# Aged Opus X on a sunny morning



## bobbyg29-cl (Apr 21, 2007)

Decided to treat myself this morning with an Opus X I had been aging for about a year and a half. Unbelievable...one of the best I have ever had!


----------



## bobbyg29-cl (Apr 21, 2007)

Here is my full review if you are interested:

http://www.cigarlive.com/reviewpost/showproduct.php?product=236


----------



## Maduro PiPs (Jul 5, 2007)

very nice!


----------



## Ceedee (Jun 2, 2006)

Rob, that was a superb review, thanks for sharing that! I mean, what's a better start to the weekend than that? I was salivating the whole time I was reading your review.. :dribble: Nice stuff! 

CD


----------



## rack04-cl (Jul 12, 2007)

Off topic:

Where do you get the cigar review sheets that I see people writing notes?


----------



## g8trbone (Apr 26, 2007)

Very nice review Rob! I have a handful sitting and waiting. Hoping they will be as good as yours!


----------



## ilovecl-cl (Apr 30, 2007)

Very nice smoke and review!!!!


----------



## sergione (Jul 7, 2006)

Opus Opus Opus, X. Great smoke....someone started their weekend off with a Bang


----------



## Stogie (Feb 13, 2007)

Your Killing me man! i am stuck at work the whole weekend and now I am stuck thinking about smoking an Opus X. 

You are killing me!


----------



## terrasco-cl (Mar 4, 2007)

That picture had my mouth watering! Thanks man! What a way to spend Saturday morning!


----------



## Ceedee (Jun 2, 2006)

Stogie said:


> Your Killing me man! i am stuck at work the whole weekend and now I am stuck thinking about smoking an Opus X.
> 
> You are killing me!


Rob is brutal as all hell with his last series of pics. Simply brutal! 

CD


----------



## bobbyg29-cl (Apr 21, 2007)

Stogie said:


> Your Killing me man! i am stuck at work the whole weekend and now I am stuck thinking about smoking an Opus X.
> 
> You are killing me!


I do my best  Got a get a few good smokes in before I am back to work on Monday.


----------



## dHUTCH (May 1, 2007)

God, the shade and color of that wrapper is amazing!


----------



## burritosdaily (Jul 2, 2007)

Hmmm.... sweet memories of the one, and only one, that I had a year ago... what a smoke...


----------



## Labman (May 27, 2007)

I have yet to try an Opus X...it's on my to-do list, I swear. It's just that my to-do list keeps getting longer and longer! 

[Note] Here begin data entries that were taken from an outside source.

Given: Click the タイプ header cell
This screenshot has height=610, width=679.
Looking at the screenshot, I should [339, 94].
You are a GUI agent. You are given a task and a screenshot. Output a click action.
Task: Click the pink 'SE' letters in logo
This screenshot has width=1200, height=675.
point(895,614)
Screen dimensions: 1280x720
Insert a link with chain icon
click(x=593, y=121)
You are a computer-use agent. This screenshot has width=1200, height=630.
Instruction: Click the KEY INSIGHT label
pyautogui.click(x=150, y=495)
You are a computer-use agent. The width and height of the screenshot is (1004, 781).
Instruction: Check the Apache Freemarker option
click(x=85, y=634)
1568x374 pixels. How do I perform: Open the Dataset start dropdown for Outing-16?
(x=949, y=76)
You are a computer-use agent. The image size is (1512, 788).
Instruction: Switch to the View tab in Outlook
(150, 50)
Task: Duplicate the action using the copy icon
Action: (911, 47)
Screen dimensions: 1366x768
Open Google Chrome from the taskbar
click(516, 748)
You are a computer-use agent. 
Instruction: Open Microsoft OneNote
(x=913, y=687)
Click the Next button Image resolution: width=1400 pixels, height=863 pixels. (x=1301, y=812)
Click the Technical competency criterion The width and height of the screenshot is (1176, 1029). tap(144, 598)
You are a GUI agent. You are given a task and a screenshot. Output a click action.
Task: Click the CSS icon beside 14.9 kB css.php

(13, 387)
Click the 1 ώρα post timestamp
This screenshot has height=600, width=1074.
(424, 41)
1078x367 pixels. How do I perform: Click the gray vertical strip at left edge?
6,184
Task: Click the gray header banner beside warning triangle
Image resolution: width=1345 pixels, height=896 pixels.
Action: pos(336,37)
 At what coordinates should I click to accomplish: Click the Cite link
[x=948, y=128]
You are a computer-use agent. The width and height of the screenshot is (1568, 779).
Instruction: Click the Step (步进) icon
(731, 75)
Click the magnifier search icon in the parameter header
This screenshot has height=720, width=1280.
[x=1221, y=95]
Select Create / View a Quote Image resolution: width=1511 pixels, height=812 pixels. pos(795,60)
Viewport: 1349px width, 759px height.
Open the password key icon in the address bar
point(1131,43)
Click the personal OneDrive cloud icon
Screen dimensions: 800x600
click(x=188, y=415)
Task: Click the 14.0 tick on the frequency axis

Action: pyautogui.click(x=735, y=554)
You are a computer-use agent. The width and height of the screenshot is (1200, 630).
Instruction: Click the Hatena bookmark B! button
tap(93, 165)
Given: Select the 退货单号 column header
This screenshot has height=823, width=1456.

Anyways, Rob great review as always and awesome pic man!


----------



## Cigar Jack (Nov 16, 2005)

Man I could never smoke an Opus X in the morning, unless I had steak and eggs for breakfast.


----------



## CHRIS7891011 (Apr 1, 2007)

That, my friend, is a great way to start off a weekend morning!


----------



## cory76044 (May 13, 2007)

Anyone know where I can get a few or just one of these.


----------



## burritosdaily (Jul 2, 2007)

cory76044 said:


> Anyone know where I can get a few or just one of these.


I can tell you how I found mine... I was traveling and went into a local B&M (GA) and just asked him if he had any. He went to the back and opened up a locker and told me that he had a two stick purchase limit.

I think the B&Ms that have them will often keep them out of sight. Also, I wish I could give you a specific site, but I have seen them listed online before on some of the various sites. Sorry I can't provide a link but maybe someone else on the forum can. HAPPY HUNTING! They are worth the hunt...


----------



## bobbyg29-cl (Apr 21, 2007)

cory76044 said:


> Anyone know where I can get a few or just one of these.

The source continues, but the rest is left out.